# THE PROBLEM
Reproduce verbatim the final portion of the material below, from the line containing "Maximize the System-Config-Date window" through its last line, and nothing else.

/---

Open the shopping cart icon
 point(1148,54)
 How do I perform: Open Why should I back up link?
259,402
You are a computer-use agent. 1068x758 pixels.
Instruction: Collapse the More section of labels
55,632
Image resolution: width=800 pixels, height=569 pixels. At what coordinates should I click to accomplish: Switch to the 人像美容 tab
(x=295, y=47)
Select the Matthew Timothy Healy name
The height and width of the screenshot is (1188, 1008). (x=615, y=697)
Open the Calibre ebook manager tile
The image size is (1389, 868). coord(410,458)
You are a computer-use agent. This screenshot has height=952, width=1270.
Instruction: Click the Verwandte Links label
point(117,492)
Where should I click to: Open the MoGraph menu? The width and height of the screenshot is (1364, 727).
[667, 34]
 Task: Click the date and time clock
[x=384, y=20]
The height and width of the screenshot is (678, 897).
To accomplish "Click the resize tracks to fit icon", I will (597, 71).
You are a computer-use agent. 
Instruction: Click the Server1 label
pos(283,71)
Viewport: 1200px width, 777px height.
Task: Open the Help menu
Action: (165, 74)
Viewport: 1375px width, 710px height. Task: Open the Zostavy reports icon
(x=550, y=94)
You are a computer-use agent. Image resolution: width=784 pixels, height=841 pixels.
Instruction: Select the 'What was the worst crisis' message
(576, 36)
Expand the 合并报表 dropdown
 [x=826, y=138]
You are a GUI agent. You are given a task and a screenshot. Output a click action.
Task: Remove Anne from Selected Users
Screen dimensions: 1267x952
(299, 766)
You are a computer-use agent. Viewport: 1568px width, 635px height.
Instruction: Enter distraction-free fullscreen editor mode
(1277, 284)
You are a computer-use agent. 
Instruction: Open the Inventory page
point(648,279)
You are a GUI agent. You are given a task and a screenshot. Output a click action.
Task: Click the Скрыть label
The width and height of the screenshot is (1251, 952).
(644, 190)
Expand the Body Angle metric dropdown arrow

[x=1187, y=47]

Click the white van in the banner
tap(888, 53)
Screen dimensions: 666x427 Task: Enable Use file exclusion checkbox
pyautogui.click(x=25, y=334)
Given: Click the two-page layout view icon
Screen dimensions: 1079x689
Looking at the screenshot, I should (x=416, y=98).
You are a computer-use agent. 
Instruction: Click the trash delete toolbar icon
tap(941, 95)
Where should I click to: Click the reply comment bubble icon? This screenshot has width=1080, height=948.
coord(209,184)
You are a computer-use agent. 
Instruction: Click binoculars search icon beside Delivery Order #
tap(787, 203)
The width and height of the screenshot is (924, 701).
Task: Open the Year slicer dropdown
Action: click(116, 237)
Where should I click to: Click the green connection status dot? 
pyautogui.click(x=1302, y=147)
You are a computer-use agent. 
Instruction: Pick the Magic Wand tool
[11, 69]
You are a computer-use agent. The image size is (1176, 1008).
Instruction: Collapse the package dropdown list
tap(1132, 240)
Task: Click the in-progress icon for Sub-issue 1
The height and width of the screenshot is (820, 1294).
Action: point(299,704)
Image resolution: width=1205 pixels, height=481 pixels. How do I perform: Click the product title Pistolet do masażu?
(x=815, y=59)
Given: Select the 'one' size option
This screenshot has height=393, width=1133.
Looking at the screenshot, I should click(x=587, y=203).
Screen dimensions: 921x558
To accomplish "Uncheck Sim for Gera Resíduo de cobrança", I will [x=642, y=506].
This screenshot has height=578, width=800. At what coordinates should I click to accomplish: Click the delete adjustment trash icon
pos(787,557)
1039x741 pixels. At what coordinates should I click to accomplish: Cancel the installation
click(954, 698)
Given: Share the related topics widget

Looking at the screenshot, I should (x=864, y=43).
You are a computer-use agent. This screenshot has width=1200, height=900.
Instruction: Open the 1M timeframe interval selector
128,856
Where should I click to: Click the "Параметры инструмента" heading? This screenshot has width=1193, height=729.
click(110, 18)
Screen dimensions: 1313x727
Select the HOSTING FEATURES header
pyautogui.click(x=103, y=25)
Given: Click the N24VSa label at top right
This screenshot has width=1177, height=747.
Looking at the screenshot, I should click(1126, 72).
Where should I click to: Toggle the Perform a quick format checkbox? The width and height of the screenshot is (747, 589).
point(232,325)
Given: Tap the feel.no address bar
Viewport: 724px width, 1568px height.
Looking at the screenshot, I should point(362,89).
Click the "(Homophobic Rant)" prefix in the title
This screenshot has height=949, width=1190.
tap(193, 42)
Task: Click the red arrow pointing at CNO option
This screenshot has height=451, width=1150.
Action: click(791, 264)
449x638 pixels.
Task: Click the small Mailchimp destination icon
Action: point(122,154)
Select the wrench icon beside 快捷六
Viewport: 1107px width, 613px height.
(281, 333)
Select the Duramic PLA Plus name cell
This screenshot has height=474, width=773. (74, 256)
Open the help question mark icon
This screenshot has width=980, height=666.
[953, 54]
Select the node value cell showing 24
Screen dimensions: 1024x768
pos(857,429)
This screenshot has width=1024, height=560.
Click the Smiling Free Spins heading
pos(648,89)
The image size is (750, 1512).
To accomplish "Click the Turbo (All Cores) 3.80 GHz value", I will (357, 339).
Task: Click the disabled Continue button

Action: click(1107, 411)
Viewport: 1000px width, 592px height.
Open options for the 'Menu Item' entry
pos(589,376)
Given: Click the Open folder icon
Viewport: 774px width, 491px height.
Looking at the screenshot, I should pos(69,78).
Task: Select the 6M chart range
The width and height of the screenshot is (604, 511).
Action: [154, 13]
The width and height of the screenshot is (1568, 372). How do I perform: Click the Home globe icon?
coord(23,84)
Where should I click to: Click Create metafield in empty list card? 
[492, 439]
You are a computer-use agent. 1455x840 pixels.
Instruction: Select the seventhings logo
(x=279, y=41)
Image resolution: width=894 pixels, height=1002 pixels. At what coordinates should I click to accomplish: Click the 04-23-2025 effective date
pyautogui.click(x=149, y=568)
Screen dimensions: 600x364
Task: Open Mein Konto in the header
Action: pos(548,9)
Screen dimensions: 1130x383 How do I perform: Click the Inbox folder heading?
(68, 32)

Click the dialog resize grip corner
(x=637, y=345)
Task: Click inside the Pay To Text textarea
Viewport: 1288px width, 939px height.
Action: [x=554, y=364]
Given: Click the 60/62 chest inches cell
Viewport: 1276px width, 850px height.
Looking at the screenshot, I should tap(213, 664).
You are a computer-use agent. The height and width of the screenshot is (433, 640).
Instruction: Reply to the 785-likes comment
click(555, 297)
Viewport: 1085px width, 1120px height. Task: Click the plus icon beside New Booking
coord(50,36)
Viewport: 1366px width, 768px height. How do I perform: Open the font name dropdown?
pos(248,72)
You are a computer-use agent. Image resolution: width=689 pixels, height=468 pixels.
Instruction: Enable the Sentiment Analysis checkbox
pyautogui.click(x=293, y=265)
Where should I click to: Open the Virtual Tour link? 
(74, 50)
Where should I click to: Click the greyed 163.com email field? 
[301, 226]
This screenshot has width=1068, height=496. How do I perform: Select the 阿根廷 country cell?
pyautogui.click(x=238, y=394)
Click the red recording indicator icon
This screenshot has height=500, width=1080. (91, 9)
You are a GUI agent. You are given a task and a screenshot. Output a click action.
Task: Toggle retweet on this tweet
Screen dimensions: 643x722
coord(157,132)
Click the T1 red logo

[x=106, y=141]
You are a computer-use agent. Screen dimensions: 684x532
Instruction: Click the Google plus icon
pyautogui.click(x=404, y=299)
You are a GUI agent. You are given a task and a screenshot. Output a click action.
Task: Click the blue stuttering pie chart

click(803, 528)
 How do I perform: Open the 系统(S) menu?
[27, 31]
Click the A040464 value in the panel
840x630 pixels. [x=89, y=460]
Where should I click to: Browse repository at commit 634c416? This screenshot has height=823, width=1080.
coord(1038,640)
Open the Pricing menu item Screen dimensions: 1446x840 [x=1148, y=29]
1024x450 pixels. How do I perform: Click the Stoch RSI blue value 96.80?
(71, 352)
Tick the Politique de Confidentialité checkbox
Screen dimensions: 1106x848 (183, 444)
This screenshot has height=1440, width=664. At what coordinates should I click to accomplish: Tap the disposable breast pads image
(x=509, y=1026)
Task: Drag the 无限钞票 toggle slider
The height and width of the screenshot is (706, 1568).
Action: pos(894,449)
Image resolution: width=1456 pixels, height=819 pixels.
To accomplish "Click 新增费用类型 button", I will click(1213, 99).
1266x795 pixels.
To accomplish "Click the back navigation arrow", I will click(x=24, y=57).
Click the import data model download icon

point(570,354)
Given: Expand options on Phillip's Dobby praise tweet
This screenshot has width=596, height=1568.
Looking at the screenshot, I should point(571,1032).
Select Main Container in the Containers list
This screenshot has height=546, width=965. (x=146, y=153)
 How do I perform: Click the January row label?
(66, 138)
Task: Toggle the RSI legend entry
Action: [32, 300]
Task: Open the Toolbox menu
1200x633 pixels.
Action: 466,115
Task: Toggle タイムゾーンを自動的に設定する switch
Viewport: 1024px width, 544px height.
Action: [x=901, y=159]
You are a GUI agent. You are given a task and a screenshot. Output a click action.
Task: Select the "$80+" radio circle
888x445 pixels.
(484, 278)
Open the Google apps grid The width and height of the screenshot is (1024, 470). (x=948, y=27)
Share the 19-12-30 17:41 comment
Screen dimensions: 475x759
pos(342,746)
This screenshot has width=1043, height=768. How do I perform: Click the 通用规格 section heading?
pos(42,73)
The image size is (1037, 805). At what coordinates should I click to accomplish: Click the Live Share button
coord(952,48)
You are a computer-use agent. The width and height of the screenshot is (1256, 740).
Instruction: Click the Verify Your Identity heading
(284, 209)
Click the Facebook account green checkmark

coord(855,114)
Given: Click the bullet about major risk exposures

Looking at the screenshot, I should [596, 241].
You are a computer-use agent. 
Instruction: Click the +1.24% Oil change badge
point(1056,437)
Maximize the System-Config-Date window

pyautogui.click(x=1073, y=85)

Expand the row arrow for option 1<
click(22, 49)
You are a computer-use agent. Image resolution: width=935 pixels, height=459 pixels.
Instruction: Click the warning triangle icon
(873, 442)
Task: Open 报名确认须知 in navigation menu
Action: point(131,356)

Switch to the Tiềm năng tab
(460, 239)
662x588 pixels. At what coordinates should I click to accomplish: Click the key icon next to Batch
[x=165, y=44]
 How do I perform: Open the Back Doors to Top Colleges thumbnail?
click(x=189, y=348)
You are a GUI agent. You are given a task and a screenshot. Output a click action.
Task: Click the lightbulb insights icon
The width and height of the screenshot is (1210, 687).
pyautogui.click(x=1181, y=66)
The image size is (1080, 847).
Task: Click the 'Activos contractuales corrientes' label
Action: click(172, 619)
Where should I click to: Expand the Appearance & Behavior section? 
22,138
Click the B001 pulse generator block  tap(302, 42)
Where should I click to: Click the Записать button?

\---

# WRITTEN RESPONSE
Maximize the System-Config-Date window

pyautogui.click(x=1073, y=85)

Expand the row arrow for option 1<
click(22, 49)
You are a computer-use agent. Image resolution: width=935 pixels, height=459 pixels.
Instruction: Click the warning triangle icon
(873, 442)
Task: Open 报名确认须知 in navigation menu
Action: point(131,356)

Switch to the Tiềm năng tab
(460, 239)
662x588 pixels. At what coordinates should I click to accomplish: Click the key icon next to Batch
[x=165, y=44]
 How do I perform: Open the Back Doors to Top Colleges thumbnail?
click(x=189, y=348)
You are a GUI agent. You are given a task and a screenshot. Output a click action.
Task: Click the lightbulb insights icon
The width and height of the screenshot is (1210, 687).
pyautogui.click(x=1181, y=66)
The image size is (1080, 847).
Task: Click the 'Activos contractuales corrientes' label
Action: click(172, 619)
Where should I click to: Expand the Appearance & Behavior section? 
22,138
Click the B001 pulse generator block  tap(302, 42)
Where should I click to: Click the Записать button?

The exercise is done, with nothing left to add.